When walking through the site of a Civil War battle, or a small log cabin built in the twentieth century, I always found it somewhat incomprehensible that there was life in that very spot 200 years before I was born. How old those historic places seemed to me.
My entire definition of the term “historic” was completely changed though as I stood on the Pont Julien Bridge, built in 3 B.C., near Bonnieux, France. As a group of French cyclists casually rode across the ancient bridge, my mind was blown at the difference in age between the bridge beneath my feet and the comparatively young country I had left behind. That very bridge had existed for centuries before the United States even became a nation!
As my sense of the past was still recovering from its recent shock, I traveled to the Camp des Milles with a group of ten Maryville College students and Dr. Nancy Locklin-Sofer. “Les Milles” began as a tile factory and eventually became a site of internment for over 10,000 people between the years of 1939-1942.
Visitors like myself and the rest of my J-Term class began our journey in a room explaining the history of the camp. We learned about the political group of Frenchmen called the Vichy Regime collaborated with Nazi Germany to govern the southern half of France leading to the eventual Nazi takeover of France during WWII.
After reading the history of the site, we moved through the building just as the internees would have experienced it. Bleak, damp and cold from the lack of lighting or heat, the building gave me a sense of the horrors these internees experienced.
I, like many of my classmates, left the site with a new appreciation for life and the importance of remembering all points in history.
Through our journeys around the south of France, both my mind and my palate were greatly expanded. Traveling through France, I was not expecting the amount of Italian influence on the local cuisine!
Though I ate more pasta dishes than I can count, I was also able to soak up the traditional French café atmosphere. I quickly discovered that my love for all things coffee blended perfectly with the culture of Southern France.
With small cafés practically on every corner of our home base in Aix-en-Provence, it was easy to find an outdoor table at which to sit, sip my coffee and blend in with the slow-paced French way of dining.

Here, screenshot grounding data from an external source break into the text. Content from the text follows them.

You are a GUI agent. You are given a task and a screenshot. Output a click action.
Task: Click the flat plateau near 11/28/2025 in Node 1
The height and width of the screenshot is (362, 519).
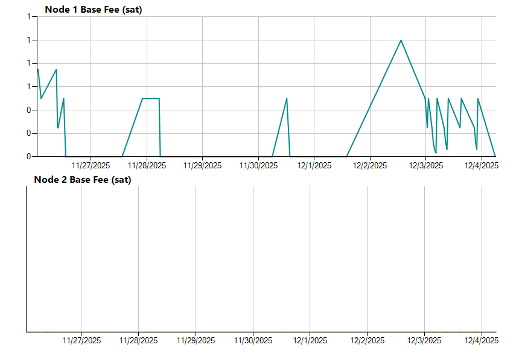click(150, 98)
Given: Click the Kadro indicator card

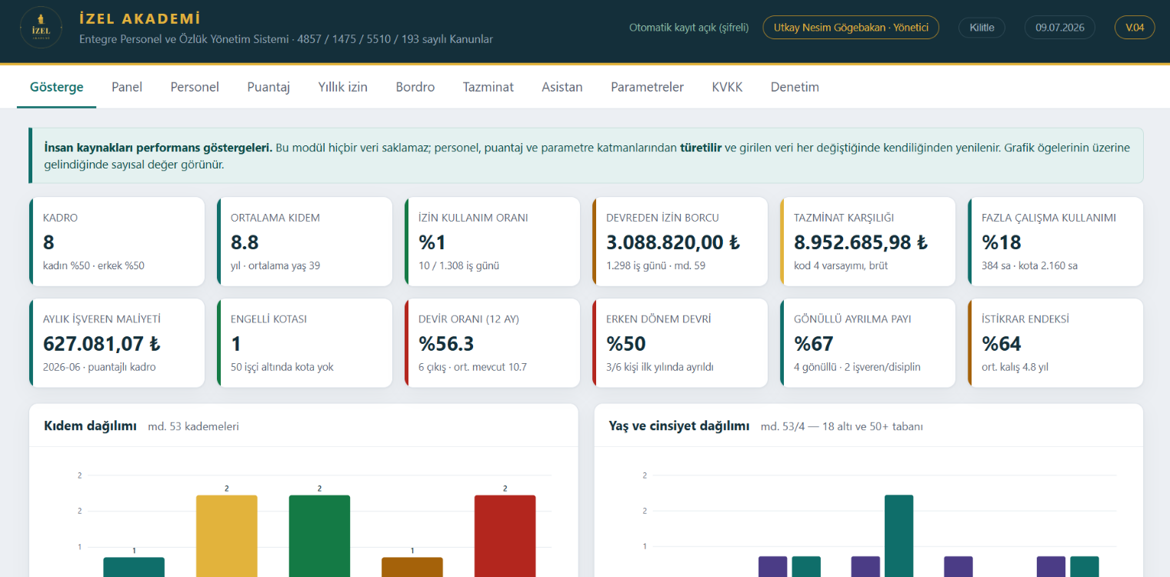Looking at the screenshot, I should 117,242.
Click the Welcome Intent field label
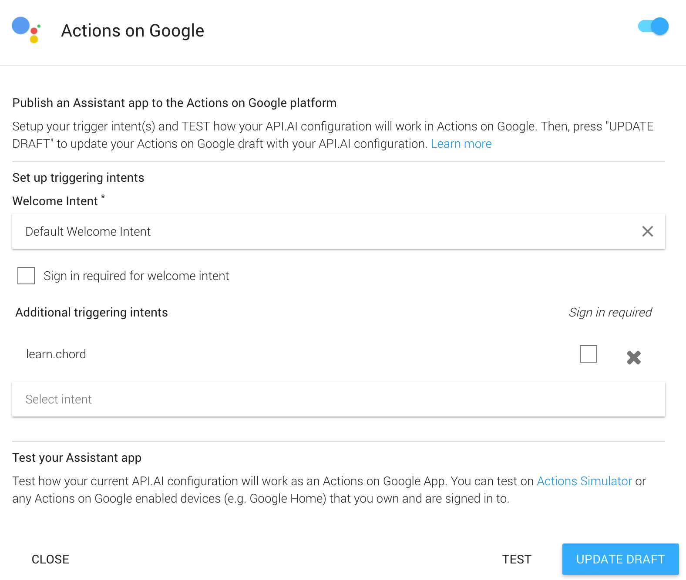The height and width of the screenshot is (580, 686). pos(55,201)
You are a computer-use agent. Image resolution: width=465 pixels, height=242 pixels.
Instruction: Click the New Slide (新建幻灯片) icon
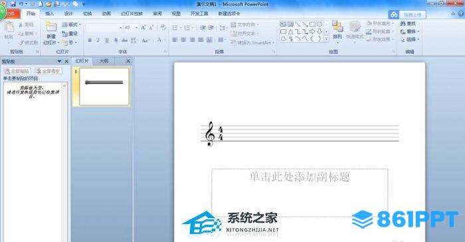point(50,27)
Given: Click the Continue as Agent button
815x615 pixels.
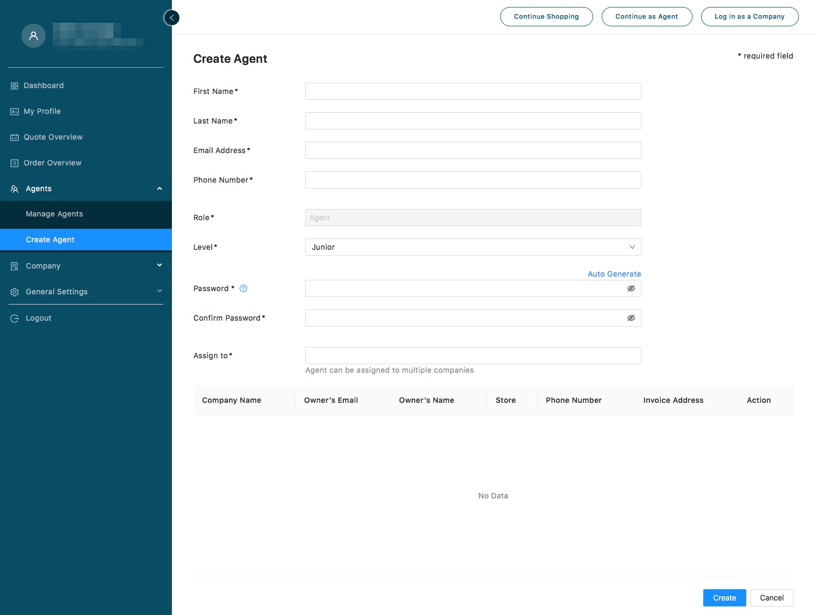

Nowhere was I more aware of the truly slow-paced French way of life than when I was eating or walking the streets. The first days of our stay in Aix, I walked through town with a purpose. I allotted just enough time to walk from the hotel room to our classroom across town, but with none to spare.
As I sped through town, I was intrigued by the amount of pedestrians slowly meandering through the streets. As the days went by, I began to enjoy taking my time as I passed the rows of small shops.
Thanks to the passion for French culture and history expressed by Dr. Locklin-Sofer to the group of 10 students studying in France, I came home to the snowy landscape of my hometown more aware of the vastness of culture and a stronger passion for the “historic.”